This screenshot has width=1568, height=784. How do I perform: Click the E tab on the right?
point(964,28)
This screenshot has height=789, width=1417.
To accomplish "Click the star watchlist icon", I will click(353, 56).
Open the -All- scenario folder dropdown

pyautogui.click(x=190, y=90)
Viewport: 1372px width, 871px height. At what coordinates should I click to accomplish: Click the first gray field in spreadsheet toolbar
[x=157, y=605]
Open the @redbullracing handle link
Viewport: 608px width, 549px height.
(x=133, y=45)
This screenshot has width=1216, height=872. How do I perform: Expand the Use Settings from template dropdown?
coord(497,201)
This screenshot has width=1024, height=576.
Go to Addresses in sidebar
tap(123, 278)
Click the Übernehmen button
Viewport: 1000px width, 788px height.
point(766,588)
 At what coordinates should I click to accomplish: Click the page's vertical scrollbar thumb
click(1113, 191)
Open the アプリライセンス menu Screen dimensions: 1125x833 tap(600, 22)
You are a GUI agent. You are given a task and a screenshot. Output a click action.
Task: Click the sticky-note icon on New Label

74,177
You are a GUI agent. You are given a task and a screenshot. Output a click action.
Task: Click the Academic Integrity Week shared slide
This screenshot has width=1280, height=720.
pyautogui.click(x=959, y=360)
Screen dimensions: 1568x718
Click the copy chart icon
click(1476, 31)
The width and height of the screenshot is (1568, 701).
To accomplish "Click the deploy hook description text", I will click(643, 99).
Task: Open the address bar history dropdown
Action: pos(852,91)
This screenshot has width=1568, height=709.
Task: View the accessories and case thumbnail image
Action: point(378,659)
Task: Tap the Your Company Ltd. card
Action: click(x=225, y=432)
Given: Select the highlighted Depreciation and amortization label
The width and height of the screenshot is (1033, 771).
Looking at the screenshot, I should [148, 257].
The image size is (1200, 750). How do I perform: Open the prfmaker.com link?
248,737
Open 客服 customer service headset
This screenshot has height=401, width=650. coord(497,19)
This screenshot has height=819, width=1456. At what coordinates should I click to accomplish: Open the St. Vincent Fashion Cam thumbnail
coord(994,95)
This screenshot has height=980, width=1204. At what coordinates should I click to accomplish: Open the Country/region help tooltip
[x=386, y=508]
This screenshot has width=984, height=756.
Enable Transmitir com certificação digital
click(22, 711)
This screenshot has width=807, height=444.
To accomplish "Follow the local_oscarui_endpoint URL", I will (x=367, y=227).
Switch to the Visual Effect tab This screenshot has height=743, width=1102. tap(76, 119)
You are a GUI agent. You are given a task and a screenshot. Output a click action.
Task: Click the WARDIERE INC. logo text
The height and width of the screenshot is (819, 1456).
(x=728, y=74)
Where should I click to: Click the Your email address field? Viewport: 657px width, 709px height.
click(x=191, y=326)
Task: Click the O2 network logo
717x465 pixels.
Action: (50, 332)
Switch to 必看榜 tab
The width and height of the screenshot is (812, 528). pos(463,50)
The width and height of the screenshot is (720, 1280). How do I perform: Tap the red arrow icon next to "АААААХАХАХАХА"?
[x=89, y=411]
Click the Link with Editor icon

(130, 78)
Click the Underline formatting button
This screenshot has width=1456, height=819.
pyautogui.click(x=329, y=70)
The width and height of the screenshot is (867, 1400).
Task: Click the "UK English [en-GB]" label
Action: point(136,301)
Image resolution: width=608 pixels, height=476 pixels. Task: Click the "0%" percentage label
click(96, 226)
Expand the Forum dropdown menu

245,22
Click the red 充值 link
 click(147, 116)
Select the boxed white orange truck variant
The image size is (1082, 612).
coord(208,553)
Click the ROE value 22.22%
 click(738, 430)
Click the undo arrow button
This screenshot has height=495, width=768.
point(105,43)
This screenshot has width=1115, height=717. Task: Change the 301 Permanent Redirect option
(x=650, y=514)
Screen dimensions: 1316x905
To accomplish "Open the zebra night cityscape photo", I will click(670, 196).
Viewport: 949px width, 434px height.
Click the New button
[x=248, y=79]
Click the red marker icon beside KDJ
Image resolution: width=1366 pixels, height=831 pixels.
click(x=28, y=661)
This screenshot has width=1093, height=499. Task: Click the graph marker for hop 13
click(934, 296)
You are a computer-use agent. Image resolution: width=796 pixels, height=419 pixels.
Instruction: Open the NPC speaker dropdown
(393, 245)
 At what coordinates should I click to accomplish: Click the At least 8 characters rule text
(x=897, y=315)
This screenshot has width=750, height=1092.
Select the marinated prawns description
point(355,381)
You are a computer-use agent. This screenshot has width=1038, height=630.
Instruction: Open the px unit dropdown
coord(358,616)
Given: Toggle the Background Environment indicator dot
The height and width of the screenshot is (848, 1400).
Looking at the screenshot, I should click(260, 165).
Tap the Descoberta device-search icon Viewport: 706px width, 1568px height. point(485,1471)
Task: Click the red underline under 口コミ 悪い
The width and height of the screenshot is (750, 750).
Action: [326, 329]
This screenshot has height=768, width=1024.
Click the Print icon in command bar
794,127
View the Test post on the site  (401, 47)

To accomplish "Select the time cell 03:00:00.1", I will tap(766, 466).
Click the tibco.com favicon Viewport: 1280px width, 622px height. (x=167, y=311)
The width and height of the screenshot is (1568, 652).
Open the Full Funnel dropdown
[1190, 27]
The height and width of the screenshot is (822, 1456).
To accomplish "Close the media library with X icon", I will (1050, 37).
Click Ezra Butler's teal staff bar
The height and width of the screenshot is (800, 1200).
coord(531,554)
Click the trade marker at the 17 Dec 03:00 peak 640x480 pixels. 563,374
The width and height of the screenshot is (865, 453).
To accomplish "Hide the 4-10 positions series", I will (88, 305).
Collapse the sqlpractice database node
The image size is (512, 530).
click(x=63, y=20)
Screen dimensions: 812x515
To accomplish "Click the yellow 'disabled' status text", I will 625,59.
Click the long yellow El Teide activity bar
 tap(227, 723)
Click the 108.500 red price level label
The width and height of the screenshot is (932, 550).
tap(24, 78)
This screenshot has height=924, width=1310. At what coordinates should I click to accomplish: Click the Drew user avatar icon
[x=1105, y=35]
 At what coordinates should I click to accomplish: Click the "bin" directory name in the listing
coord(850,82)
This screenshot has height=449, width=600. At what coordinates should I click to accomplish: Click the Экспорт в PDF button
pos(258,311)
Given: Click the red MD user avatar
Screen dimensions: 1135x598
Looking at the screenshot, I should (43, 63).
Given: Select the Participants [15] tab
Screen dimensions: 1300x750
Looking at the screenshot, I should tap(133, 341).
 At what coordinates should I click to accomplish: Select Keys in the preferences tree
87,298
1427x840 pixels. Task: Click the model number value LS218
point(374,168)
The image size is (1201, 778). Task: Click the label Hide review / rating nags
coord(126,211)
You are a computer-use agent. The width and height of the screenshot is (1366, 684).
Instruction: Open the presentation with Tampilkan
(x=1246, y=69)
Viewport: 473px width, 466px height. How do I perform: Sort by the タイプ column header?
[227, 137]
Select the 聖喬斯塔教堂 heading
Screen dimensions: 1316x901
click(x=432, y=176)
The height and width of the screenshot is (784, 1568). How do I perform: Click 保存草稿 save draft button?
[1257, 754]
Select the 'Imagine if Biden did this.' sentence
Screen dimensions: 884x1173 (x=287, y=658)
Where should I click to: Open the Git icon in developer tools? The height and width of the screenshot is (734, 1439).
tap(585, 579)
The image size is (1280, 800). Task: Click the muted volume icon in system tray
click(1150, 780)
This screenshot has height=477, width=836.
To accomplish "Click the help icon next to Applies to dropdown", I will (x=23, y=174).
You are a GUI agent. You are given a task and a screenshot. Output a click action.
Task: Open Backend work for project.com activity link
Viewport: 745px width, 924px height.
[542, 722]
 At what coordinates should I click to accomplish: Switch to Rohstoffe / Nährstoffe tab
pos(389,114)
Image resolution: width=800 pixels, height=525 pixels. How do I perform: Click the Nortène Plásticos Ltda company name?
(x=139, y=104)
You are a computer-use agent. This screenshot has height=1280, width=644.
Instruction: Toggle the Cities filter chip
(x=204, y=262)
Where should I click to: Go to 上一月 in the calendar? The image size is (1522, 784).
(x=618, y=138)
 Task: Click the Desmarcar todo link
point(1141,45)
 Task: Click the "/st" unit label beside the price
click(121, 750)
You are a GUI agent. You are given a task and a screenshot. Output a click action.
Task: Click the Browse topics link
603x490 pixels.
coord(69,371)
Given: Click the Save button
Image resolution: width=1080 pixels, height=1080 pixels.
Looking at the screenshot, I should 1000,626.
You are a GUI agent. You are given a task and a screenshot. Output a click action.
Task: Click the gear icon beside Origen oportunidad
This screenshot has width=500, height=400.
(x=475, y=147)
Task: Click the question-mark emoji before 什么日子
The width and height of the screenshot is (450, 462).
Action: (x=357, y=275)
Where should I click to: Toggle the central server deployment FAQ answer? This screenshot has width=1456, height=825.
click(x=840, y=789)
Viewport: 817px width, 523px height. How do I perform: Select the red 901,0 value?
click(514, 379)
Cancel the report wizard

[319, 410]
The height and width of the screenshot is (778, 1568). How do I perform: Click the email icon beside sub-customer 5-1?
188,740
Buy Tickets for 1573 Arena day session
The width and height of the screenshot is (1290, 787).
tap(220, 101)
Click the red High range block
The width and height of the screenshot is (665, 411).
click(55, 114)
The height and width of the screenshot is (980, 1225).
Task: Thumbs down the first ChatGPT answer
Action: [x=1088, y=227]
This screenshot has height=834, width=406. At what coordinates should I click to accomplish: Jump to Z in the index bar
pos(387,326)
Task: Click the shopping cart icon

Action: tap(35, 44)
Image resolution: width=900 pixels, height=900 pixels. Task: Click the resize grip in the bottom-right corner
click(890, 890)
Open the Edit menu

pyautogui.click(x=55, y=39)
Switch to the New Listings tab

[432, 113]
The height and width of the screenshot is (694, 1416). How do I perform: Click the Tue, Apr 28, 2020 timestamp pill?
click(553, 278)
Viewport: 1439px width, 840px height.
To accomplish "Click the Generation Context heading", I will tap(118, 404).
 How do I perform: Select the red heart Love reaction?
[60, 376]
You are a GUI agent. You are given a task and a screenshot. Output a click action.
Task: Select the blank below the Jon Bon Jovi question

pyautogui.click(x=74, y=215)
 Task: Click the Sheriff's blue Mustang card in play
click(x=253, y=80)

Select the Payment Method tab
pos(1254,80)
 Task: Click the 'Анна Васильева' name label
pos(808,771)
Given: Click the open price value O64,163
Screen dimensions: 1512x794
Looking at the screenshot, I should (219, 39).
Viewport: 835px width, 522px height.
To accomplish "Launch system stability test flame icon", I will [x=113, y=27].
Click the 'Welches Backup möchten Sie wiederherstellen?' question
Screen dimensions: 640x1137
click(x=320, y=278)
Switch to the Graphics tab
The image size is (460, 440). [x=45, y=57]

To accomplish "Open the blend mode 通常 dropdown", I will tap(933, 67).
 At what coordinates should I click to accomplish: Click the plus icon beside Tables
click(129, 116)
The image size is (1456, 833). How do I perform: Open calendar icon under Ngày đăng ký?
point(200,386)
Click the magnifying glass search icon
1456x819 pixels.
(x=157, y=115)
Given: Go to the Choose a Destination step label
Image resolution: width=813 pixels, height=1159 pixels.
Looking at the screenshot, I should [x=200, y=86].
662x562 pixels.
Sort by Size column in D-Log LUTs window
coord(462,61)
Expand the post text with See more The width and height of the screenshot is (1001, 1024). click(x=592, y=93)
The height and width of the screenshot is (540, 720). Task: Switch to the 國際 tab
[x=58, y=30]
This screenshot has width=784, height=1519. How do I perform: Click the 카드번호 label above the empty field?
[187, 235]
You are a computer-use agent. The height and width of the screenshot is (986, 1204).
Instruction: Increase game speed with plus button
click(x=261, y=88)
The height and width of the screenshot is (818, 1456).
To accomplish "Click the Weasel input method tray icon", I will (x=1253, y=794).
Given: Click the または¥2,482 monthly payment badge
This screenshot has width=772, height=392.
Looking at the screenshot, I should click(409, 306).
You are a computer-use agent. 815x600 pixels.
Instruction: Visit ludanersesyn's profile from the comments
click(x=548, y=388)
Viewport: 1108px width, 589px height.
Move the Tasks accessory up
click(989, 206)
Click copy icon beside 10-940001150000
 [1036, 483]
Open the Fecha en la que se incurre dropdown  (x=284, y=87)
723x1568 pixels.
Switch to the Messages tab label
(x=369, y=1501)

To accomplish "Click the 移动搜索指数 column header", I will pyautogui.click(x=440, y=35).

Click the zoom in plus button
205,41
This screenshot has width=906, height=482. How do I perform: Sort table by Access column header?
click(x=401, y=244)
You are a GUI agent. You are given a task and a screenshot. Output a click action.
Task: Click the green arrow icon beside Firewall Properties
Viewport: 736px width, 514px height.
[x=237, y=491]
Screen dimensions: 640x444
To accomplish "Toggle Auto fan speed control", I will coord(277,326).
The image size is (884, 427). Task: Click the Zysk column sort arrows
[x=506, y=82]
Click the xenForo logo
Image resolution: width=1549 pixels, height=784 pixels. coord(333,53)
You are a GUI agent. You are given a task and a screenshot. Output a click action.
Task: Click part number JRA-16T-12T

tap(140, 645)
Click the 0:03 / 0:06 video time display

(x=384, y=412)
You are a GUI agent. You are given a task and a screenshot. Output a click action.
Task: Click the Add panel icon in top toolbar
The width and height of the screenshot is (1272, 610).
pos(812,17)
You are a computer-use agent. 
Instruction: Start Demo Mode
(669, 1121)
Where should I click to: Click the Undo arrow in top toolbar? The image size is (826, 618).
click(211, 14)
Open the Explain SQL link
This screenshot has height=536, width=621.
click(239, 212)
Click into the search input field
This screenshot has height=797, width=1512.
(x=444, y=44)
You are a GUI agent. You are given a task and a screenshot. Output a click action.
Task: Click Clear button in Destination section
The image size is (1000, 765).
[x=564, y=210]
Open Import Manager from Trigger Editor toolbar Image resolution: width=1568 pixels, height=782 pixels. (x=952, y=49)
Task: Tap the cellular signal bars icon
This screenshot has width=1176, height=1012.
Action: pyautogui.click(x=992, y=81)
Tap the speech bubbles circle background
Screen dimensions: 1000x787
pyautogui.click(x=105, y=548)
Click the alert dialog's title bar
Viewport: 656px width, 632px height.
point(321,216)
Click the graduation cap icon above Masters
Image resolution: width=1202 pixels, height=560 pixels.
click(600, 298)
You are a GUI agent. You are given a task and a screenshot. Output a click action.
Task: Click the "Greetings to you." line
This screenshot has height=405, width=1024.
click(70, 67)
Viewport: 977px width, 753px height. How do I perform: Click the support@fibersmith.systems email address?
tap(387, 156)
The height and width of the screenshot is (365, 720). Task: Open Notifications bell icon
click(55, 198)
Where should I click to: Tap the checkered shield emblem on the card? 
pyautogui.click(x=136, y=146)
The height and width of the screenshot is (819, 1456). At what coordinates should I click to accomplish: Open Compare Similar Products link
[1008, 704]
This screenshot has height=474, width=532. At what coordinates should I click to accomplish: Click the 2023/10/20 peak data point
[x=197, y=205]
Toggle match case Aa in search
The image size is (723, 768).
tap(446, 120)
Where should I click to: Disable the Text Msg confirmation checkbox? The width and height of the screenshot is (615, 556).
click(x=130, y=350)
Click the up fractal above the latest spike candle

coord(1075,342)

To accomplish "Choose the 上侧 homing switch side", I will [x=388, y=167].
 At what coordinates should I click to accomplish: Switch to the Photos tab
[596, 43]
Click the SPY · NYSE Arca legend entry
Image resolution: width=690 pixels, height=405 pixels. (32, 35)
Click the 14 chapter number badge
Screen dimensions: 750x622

--

■ Work item
Show all lines in the entries above where the word "computer" appears.

■ Solved exercise
You are a computer-use agent. Image resolution: width=796 pixels, height=419 pixels.
You are a computer-use agent. This screenshot has width=1038, height=630.
You are a computer-use agent. The width and height of the screenshot is (1366, 684).
You are a computer-use agent. This screenshot has height=1280, width=644.
You are a computer-use agent. The height and width of the screenshot is (986, 1204).
You are a computer-use agent. 815x600 pixels.
You are a computer-use agent. 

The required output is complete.